--- START ---
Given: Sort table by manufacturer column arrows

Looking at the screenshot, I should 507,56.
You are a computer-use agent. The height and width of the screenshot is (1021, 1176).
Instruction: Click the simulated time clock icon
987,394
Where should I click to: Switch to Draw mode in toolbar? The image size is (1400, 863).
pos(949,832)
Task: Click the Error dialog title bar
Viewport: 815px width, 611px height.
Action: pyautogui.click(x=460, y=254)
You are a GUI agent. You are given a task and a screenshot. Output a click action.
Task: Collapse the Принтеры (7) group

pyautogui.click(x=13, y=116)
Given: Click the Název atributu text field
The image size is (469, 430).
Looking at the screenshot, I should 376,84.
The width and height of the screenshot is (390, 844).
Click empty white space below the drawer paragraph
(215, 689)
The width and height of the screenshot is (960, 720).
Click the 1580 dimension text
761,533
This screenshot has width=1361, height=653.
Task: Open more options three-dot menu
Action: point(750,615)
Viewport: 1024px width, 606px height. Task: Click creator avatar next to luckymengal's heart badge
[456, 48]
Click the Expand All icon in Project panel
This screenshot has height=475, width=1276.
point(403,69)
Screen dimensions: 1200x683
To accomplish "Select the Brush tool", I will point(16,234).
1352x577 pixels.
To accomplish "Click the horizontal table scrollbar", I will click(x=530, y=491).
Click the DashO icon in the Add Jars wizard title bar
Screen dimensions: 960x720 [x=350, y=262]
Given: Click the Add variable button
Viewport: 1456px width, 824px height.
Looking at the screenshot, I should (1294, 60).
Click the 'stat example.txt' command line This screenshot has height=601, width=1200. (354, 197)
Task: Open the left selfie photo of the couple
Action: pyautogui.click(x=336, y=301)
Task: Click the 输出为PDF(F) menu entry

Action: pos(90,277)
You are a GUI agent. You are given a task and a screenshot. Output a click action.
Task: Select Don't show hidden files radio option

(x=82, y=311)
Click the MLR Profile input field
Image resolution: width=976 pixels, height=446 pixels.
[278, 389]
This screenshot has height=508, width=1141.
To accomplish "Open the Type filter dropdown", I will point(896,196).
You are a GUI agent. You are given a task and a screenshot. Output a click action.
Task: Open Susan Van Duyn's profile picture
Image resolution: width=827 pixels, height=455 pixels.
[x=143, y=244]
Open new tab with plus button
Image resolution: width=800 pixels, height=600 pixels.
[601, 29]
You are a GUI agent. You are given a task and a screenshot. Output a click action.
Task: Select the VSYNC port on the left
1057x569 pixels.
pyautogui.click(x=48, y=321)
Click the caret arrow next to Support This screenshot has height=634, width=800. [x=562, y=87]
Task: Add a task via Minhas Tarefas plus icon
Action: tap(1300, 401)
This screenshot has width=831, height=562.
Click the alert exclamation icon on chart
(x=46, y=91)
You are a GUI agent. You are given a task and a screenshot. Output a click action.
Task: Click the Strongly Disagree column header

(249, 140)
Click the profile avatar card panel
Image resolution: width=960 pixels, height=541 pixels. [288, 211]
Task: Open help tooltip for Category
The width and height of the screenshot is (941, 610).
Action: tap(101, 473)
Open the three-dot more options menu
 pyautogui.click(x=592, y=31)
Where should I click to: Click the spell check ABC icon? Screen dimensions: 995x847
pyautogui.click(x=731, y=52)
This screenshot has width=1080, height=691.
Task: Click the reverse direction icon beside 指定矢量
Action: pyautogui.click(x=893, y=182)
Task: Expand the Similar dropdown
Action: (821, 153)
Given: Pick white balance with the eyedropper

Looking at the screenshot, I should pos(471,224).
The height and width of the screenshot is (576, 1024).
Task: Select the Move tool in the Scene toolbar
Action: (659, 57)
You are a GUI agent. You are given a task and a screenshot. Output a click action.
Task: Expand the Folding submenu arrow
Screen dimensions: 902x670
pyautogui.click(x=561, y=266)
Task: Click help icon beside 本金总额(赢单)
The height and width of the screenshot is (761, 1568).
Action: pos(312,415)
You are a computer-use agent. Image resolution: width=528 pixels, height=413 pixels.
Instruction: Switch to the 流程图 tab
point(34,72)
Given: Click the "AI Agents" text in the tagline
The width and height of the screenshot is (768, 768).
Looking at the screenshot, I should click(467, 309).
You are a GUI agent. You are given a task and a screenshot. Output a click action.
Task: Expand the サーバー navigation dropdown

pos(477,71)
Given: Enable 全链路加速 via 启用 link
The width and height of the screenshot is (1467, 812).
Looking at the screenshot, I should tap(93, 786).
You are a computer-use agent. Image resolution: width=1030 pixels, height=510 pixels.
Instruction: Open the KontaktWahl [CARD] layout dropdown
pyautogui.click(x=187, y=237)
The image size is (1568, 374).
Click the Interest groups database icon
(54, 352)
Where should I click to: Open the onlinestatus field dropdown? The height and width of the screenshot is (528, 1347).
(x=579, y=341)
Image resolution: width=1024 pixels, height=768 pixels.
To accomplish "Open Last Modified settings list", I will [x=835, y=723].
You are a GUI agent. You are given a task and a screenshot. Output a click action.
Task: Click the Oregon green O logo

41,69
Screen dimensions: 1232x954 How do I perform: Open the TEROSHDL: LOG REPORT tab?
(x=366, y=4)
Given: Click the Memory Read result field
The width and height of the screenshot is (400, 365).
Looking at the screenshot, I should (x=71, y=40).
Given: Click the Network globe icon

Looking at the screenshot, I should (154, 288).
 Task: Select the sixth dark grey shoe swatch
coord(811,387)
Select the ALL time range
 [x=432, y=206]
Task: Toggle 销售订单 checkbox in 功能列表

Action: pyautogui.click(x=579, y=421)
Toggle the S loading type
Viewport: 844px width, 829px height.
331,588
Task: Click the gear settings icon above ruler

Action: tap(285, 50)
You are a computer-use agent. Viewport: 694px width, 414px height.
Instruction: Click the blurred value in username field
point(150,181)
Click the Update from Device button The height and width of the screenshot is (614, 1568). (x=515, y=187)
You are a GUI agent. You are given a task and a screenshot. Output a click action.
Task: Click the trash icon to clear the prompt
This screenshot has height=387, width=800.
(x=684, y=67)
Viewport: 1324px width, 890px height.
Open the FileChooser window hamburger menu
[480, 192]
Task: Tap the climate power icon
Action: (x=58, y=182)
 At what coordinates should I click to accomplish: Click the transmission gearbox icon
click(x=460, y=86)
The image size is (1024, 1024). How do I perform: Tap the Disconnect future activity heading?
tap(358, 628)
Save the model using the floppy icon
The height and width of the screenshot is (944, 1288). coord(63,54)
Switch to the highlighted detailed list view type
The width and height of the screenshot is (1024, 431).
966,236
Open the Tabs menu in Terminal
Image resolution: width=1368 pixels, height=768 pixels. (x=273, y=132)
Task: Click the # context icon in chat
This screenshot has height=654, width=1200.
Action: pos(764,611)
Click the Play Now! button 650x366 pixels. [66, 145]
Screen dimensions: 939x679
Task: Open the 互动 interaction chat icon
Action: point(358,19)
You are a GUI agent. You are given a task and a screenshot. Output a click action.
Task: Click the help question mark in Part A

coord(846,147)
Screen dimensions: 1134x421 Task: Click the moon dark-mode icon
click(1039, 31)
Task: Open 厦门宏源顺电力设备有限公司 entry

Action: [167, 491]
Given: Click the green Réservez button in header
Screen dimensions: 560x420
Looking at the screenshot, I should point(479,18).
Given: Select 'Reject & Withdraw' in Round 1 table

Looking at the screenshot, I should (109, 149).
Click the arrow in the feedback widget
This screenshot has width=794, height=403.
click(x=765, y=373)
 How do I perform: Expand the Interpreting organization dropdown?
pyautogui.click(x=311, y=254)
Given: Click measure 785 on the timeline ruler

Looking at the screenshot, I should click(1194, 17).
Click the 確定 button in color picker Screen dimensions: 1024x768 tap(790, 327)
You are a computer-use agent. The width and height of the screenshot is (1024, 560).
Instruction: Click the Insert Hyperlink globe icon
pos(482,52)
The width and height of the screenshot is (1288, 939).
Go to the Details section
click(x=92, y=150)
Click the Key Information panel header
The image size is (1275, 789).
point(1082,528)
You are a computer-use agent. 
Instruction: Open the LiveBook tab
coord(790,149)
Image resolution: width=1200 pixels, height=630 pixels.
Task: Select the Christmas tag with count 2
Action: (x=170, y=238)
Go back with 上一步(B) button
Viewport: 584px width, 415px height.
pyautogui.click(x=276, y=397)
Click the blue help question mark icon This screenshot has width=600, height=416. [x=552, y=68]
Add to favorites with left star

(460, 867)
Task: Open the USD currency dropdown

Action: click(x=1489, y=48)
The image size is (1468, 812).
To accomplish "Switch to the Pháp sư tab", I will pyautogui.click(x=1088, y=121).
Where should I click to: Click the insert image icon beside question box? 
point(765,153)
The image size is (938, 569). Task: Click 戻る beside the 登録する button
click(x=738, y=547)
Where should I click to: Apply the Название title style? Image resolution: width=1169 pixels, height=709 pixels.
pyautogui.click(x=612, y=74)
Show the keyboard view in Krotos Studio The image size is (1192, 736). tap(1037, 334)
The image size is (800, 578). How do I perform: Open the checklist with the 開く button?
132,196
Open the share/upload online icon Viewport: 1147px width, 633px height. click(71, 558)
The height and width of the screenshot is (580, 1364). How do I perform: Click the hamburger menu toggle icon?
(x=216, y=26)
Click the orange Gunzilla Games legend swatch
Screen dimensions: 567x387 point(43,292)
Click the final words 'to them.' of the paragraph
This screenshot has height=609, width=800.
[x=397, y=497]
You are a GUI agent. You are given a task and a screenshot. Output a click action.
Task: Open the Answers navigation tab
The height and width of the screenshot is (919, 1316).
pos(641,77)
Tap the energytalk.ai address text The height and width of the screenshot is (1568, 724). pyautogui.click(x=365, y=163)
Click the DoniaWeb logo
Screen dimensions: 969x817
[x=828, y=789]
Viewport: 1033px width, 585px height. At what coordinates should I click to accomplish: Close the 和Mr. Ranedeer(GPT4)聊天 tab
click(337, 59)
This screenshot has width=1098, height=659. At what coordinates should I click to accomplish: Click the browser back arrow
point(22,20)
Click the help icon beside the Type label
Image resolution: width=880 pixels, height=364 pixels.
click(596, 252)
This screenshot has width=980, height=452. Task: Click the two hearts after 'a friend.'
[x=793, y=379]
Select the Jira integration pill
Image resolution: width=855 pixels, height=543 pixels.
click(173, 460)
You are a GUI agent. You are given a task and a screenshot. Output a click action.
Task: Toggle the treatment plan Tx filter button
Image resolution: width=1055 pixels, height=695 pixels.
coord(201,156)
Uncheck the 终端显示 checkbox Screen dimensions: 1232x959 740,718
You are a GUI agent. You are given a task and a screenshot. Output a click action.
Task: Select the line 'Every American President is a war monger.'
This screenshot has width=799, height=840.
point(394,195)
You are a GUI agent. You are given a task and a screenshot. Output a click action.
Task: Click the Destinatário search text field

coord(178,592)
--- END ---
For this exercise, output exactly the lines above from the line with "You are a computer-use agent. The width" to the line with "Click the Key Information panel header", counting both, and leave out the rest.

You are a computer-use agent. The width and height of the screenshot is (1024, 560).
Instruction: Click the Insert Hyperlink globe icon
pos(482,52)
The width and height of the screenshot is (1288, 939).
Go to the Details section
click(x=92, y=150)
Click the Key Information panel header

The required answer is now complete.